Her yıl 29 Ekim geldiğinde, kalbimde tarifsiz bir gurur, gözlerimde bir minnettarlık belirir. Çünkü o gün, yalnızca bir takvim yaprağı değildir; bir ulusun küllerinden yeniden doğduğu, “Egemenlik kayıtsız şartsız milletindir” sözünün tarihe kazındığı gündür.
Cumhuriyet, yalnızca bir yönetim biçimi değil, bir yaşam felsefesi, bir direnişin zaferi, bir ulusun yeniden varoluşudur.
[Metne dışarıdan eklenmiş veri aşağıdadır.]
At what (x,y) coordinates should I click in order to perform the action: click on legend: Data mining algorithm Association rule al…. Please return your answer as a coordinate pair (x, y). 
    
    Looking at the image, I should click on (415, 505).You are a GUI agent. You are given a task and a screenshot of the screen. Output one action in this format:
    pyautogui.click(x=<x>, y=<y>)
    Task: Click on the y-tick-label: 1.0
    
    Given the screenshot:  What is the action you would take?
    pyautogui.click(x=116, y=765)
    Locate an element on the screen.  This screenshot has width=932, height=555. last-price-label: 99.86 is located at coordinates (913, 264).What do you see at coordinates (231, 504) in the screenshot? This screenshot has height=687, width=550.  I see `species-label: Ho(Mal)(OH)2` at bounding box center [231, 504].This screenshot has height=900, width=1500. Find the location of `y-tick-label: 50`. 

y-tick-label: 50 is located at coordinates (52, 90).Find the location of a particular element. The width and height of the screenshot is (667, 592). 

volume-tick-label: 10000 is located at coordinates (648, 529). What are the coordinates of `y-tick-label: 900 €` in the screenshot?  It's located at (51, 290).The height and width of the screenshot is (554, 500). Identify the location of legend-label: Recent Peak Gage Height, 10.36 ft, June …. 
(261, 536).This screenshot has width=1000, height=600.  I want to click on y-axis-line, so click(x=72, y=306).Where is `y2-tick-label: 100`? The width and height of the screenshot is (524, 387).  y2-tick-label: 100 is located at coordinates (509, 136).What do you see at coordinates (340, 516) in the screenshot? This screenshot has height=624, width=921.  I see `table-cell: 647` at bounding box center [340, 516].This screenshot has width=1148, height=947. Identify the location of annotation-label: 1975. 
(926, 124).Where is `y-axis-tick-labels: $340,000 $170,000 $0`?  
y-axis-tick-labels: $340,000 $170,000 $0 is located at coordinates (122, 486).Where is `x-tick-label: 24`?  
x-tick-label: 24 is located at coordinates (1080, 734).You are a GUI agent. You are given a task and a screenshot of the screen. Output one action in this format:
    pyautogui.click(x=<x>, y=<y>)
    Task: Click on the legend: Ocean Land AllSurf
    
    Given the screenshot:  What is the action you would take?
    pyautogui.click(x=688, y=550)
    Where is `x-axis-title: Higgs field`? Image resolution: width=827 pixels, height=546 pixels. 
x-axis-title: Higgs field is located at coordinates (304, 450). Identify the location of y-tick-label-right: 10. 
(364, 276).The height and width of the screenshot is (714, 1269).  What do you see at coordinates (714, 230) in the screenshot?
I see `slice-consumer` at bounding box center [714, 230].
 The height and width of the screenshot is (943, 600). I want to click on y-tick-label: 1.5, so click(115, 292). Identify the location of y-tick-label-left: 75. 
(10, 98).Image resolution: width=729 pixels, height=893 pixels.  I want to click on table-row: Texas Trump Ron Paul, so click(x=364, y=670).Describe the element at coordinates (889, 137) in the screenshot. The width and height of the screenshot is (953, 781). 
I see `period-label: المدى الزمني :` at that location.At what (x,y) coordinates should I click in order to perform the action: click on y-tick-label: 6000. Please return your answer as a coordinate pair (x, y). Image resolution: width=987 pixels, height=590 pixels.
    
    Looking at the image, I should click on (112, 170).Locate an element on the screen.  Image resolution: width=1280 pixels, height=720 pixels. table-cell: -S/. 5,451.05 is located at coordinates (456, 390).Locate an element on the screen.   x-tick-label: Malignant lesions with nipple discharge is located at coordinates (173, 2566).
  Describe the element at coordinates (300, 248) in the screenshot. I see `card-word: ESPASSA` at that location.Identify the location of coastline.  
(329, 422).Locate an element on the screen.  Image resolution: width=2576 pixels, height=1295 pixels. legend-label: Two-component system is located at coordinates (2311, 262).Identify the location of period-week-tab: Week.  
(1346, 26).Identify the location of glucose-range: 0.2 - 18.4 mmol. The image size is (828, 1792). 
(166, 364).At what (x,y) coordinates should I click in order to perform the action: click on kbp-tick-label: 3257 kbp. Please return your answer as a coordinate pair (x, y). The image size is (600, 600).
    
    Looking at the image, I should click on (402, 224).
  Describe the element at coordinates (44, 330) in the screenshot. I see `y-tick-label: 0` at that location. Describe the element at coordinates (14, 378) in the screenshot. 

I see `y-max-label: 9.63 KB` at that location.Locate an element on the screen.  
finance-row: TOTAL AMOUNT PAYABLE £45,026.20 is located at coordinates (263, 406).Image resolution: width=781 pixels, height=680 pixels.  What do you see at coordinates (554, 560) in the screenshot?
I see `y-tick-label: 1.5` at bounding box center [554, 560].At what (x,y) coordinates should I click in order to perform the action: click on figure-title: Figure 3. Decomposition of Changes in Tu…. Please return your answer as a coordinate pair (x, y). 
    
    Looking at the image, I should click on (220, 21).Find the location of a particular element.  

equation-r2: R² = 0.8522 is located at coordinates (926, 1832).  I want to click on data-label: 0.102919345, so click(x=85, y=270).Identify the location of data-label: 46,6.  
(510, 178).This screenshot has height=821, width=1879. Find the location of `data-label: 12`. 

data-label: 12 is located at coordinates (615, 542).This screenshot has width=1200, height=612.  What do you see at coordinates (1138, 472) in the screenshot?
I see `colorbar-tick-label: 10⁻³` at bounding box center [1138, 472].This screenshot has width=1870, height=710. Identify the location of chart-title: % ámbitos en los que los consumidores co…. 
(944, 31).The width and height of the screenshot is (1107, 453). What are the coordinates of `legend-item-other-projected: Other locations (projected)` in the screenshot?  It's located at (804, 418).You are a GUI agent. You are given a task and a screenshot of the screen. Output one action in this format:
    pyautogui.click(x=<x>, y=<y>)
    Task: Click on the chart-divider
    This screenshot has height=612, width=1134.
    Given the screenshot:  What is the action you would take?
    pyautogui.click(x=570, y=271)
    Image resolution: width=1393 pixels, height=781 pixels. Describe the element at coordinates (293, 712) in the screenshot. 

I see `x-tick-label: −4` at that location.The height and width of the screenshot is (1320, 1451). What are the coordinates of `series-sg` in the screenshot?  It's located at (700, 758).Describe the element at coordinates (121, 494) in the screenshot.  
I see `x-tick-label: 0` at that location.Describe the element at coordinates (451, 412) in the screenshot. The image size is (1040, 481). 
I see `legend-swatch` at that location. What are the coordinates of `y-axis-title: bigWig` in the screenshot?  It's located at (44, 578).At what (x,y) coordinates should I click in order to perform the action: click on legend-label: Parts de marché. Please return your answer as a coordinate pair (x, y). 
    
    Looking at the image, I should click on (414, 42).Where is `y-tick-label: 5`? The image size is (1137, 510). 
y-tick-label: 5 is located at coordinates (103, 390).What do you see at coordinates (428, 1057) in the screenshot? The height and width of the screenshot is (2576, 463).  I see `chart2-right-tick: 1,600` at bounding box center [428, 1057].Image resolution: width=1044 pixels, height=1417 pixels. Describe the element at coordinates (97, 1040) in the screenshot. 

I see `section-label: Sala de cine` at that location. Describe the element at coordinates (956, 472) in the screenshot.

O, karanlıktan aydınlığa yürüyenlerin, “Ben yokum, biz varız” diyenlerin destanıdır.
Bir asır önce, 29 Ekim 1923’te doğan bu rejim; umutla, inançla, alın teriyle, kanla ve dualarla yoğrulmuştur.
Bugün bizler, o inancın, o azmin ve o ışığın çocuklarıyız.
Bizim borcumuz; Cumhuriyet’i yalnızca kutlamak değil, onu her gün, her alanda yaşatmak, korumak ve geleceğe taşımaktır.
Atatürk, “Cumhuriyeti biz kurduk, onu yükseltecek ve yaşatacak olan sizlersiniz” derken geleceği gençliğin yüreğine emanet ediyordu.
O gençlik ki, fikirle yoğrulmuş, bilime inanmış, sanata sevdalı, vicdanla büyüyen bir nesildir.
Bugün, gençlerimizin daha aydınlık, daha bilinçli ve çağdaş olmaları; Cumhuriyetin kazanımlarını korumaları ve yeni engellere karşı uyanık olmaları her zamankinden daha önemlidir.
Cumhuriyetle kalın, Atatürk’le kalın diyerek, biz de onların yolunu aydınlatabiliriz.
Cumhuriyet, kadının özgürlüğü, çocuğun geleceği, bilimin ışığıdır.